**Written task**: Turn the lines of the listing below, from the line with "Screen dimensions: 1536x703" to the line with "click(x=689, y=548)", both included, into a Markdown table with the columns Row and Line. Skip blank lines and number each row.

**Dataset**:
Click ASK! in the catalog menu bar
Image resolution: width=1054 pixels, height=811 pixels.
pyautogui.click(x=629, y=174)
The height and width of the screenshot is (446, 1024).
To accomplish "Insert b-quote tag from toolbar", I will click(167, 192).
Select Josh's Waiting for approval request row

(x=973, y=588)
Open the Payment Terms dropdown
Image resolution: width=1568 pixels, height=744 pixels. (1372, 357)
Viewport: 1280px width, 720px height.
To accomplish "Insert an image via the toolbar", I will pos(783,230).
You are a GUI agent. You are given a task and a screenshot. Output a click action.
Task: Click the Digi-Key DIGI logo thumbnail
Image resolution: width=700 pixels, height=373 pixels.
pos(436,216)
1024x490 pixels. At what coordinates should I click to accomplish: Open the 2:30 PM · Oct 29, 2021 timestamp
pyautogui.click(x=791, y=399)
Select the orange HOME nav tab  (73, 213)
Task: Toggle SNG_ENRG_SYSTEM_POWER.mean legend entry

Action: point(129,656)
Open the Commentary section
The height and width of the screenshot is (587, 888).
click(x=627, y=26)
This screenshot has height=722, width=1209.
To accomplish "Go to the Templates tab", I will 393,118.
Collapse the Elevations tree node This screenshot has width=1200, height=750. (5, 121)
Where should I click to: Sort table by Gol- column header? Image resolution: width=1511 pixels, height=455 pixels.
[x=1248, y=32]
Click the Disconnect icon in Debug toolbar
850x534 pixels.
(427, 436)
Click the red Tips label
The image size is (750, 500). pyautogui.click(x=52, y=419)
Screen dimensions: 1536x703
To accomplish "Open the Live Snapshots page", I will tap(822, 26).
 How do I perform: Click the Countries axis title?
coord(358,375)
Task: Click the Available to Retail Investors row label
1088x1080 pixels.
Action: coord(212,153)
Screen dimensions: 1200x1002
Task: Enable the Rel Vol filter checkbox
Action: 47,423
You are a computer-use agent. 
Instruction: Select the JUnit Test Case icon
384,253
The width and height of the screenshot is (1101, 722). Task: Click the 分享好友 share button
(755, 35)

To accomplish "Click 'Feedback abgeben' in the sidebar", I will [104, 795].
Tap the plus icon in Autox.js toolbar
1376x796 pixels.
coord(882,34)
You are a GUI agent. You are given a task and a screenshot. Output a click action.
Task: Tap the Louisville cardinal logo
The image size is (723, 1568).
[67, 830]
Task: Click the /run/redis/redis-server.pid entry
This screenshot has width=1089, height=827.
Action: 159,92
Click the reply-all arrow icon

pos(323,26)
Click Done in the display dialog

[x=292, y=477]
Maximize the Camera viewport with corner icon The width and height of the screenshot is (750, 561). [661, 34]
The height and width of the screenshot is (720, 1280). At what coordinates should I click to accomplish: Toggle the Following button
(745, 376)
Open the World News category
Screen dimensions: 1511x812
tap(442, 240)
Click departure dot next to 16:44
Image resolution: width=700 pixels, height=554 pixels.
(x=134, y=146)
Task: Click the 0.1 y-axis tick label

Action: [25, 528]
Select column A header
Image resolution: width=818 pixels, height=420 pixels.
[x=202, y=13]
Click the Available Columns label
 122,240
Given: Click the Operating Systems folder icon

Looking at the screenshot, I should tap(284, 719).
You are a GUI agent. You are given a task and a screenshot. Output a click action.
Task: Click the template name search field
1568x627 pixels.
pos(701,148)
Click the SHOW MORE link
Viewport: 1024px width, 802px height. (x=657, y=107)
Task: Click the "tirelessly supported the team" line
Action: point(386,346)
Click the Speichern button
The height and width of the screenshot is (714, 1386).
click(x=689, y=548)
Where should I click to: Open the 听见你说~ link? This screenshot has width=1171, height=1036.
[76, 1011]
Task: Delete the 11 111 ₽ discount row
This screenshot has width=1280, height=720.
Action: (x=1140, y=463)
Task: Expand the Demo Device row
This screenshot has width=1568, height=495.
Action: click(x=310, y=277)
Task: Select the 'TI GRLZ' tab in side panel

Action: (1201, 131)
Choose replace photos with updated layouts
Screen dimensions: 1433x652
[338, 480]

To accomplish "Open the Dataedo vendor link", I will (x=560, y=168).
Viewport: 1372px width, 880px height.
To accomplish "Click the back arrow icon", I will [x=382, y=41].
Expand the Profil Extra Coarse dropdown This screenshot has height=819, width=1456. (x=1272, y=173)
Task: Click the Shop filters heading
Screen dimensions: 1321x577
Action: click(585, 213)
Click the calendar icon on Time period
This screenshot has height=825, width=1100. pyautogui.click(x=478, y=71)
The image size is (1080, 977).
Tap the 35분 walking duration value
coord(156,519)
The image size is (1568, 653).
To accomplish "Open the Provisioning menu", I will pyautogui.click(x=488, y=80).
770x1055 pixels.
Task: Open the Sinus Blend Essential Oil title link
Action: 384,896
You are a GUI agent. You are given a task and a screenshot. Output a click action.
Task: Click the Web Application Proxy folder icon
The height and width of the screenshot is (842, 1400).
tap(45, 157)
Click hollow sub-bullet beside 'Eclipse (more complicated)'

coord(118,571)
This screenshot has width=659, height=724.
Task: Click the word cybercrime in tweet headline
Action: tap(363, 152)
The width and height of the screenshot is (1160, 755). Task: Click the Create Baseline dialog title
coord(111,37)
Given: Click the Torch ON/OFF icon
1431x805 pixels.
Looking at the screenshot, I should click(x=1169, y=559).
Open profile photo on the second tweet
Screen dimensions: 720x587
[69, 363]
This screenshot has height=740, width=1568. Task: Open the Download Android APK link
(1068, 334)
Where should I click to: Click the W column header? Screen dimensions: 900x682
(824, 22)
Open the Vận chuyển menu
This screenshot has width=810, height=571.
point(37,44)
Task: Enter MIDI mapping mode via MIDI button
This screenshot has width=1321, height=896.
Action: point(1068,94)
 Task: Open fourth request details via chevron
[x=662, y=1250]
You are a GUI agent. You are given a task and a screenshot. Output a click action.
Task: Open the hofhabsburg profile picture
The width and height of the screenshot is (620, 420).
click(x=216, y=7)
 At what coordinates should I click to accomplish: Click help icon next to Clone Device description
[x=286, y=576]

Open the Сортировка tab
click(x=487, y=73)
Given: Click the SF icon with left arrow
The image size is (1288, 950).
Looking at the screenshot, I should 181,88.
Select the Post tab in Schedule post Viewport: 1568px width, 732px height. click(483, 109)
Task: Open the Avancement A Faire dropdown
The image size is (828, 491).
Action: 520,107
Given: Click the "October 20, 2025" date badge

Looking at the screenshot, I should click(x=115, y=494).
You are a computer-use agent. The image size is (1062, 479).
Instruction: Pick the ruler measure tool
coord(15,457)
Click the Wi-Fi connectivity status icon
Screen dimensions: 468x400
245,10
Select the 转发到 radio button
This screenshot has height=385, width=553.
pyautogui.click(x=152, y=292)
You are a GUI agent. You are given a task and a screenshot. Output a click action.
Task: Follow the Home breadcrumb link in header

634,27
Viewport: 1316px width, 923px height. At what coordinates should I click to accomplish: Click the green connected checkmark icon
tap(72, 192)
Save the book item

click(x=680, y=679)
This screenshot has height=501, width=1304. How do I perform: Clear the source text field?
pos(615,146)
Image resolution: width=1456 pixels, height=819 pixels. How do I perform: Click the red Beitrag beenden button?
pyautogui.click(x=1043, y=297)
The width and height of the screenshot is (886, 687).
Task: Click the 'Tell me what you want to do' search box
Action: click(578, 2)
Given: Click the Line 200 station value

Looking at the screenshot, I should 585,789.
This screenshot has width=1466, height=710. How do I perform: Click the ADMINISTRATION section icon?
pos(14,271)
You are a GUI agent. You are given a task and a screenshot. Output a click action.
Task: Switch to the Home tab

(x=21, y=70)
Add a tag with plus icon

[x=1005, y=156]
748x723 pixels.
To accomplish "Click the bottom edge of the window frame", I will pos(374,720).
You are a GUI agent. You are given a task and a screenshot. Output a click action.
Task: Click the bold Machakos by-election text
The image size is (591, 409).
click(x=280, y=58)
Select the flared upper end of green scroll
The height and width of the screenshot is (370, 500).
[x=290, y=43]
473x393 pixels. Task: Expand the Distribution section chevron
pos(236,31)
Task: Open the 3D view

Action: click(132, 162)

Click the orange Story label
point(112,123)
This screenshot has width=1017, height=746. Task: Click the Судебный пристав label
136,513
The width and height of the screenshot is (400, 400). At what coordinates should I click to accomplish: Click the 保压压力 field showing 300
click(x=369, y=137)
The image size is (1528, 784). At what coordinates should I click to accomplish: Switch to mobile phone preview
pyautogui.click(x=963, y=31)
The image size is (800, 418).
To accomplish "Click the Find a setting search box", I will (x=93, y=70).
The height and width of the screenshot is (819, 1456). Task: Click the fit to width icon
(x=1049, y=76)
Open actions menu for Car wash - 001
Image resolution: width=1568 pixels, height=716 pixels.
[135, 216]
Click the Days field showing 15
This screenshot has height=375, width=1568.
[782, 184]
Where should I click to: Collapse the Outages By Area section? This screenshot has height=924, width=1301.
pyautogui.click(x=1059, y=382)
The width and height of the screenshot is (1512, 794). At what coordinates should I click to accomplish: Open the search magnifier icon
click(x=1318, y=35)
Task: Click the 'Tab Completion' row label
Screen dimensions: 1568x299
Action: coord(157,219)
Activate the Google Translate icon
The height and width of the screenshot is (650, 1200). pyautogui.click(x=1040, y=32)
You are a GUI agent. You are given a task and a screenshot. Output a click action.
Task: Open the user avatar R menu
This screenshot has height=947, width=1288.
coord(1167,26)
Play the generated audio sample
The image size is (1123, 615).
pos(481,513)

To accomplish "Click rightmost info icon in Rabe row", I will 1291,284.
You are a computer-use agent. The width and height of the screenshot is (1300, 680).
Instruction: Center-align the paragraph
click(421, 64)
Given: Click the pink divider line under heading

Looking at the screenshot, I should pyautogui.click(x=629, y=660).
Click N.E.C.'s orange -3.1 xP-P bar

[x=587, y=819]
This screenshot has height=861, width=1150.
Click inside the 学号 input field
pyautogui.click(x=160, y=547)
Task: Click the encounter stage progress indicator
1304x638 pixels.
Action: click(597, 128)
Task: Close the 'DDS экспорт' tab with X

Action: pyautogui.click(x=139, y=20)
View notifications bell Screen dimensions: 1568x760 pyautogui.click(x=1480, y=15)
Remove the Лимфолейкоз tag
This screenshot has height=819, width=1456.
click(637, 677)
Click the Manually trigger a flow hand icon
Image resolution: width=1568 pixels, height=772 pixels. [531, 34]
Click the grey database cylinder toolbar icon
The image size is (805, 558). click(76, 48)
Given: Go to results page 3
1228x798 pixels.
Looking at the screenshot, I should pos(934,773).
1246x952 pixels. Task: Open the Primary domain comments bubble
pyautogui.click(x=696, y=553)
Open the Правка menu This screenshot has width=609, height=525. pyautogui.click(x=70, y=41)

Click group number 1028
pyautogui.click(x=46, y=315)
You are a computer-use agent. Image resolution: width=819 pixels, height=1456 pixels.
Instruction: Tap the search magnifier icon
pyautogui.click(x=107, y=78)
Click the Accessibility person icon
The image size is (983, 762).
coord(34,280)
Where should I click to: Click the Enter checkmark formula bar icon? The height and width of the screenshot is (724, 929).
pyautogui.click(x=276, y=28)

**Task output**:
| Row | Line |
|---|---|
| 1 | Screen dimensions: 1536x703 |
| 2 | To accomplish "Open the Live Snapshots page", I will tap(822, 26). |
| 3 |  How do I perform: Click the Countries axis title? |
| 4 | coord(358,375) |
| 5 | Task: Click the Available to Retail Investors row label |
| 6 | 1088x1080 pixels. |
| 7 | Action: coord(212,153) |
| 8 | Screen dimensions: 1200x1002 |
| 9 | Task: Enable the Rel Vol filter checkbox |
| 10 | Action: 47,423 |
| 11 | You are a computer-use agent.  |
| 12 | Instruction: Select the JUnit Test Case icon |
| 13 | 384,253 |
| 14 | The width and height of the screenshot is (1101, 722). Task: Click the 分享好友 share button |
| 15 | (755, 35) |
| 16 | To accomplish "Click 'Feedback abgeben' in the sidebar", I will [104, 795]. |
| 17 | Tap the plus icon in Autox.js toolbar |
| 18 | 1376x796 pixels. |
| 19 | coord(882,34) |
| 20 | You are a GUI agent. You are given a task and a screenshot. Output a click action. |
| 21 | Task: Tap the Louisville cardinal logo |
| 22 | The image size is (723, 1568). |
| 23 | [67, 830] |
| 24 | Task: Click the /run/redis/redis-server.pid entry |
| 25 | This screenshot has width=1089, height=827. |
| 26 | Action: 159,92 |
| 27 | Click the reply-all arrow icon |
| 28 | pos(323,26) |
| 29 | Click Done in the display dialog |
| 30 | [x=292, y=477] |
| 31 | Maximize the Camera viewport with corner icon The width and height of the screenshot is (750, 561). [661, 34] |
| 32 | The height and width of the screenshot is (720, 1280). At what coordinates should I click to accomplish: Toggle the Following button |
| 33 | (745, 376) |
| 34 | Open the World News category |
| 35 | Screen dimensions: 1511x812 |
| 36 | tap(442, 240) |
| 37 | Click departure dot next to 16:44 |
| 38 | Image resolution: width=700 pixels, height=554 pixels. |
| 39 | (x=134, y=146) |
| 40 | Task: Click the 0.1 y-axis tick label |
| 41 | Action: [25, 528] |
| 42 | Select column A header |
| 43 | Image resolution: width=818 pixels, height=420 pixels. |
| 44 | [x=202, y=13] |
| 45 | Click the Available Columns label |
| 46 |  122,240 |
| 47 | Given: Click the Operating Systems folder icon |
| 48 | Looking at the screenshot, I should tap(284, 719). |
| 49 | You are a GUI agent. You are given a task and a screenshot. Output a click action. |
| 50 | Task: Click the template name search field |
| 51 | 1568x627 pixels. |
| 52 | pos(701,148) |
| 53 | Click the SHOW MORE link |
| 54 | Viewport: 1024px width, 802px height. (x=657, y=107) |
| 55 | Task: Click the "tirelessly supported the team" line |
| 56 | Action: point(386,346) |
| 57 | Click the Speichern button |
| 58 | The height and width of the screenshot is (714, 1386). |
| 59 | click(x=689, y=548) |